- Prompt:
The line containing "Task: Switch to the 一级建造师 tab" marks the end: quote every line from the start of the records below through it, word for word.

- Source data:
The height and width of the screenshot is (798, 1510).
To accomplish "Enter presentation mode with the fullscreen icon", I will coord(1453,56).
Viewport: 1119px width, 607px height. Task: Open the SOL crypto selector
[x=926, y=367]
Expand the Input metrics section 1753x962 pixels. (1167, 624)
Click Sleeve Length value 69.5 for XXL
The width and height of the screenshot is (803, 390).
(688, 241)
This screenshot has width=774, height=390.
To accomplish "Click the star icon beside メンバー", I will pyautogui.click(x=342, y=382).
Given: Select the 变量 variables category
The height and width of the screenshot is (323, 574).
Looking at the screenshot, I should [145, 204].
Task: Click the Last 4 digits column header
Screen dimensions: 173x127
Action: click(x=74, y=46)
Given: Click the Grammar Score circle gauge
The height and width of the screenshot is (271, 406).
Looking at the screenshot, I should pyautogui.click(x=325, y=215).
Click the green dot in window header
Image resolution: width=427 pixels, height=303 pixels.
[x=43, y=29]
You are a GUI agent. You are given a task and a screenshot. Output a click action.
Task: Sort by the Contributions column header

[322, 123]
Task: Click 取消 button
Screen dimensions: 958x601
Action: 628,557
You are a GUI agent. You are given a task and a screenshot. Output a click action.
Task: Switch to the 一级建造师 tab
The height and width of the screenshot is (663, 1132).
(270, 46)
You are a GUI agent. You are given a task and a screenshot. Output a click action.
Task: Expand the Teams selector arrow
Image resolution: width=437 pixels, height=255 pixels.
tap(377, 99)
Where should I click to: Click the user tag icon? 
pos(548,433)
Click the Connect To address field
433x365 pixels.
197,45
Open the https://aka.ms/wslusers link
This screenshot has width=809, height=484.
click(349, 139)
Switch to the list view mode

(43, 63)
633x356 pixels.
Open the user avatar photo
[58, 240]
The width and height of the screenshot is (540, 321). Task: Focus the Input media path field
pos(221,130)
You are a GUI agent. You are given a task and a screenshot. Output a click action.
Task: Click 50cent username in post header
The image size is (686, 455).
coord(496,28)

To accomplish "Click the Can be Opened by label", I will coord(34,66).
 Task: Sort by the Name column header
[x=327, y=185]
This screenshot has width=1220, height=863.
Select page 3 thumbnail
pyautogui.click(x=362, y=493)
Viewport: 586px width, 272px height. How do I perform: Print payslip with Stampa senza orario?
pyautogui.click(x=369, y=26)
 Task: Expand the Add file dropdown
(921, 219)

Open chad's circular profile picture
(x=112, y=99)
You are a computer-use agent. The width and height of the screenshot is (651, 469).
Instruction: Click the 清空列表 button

- Output of the task:
The height and width of the screenshot is (798, 1510).
To accomplish "Enter presentation mode with the fullscreen icon", I will coord(1453,56).
Viewport: 1119px width, 607px height. Task: Open the SOL crypto selector
[x=926, y=367]
Expand the Input metrics section 1753x962 pixels. (1167, 624)
Click Sleeve Length value 69.5 for XXL
The width and height of the screenshot is (803, 390).
(688, 241)
This screenshot has width=774, height=390.
To accomplish "Click the star icon beside メンバー", I will pyautogui.click(x=342, y=382).
Given: Select the 变量 variables category
The height and width of the screenshot is (323, 574).
Looking at the screenshot, I should [145, 204].
Task: Click the Last 4 digits column header
Screen dimensions: 173x127
Action: click(x=74, y=46)
Given: Click the Grammar Score circle gauge
The height and width of the screenshot is (271, 406).
Looking at the screenshot, I should pyautogui.click(x=325, y=215).
Click the green dot in window header
Image resolution: width=427 pixels, height=303 pixels.
[x=43, y=29]
You are a GUI agent. You are given a task and a screenshot. Output a click action.
Task: Sort by the Contributions column header

[322, 123]
Task: Click 取消 button
Screen dimensions: 958x601
Action: 628,557
You are a GUI agent. You are given a task and a screenshot. Output a click action.
Task: Switch to the 一级建造师 tab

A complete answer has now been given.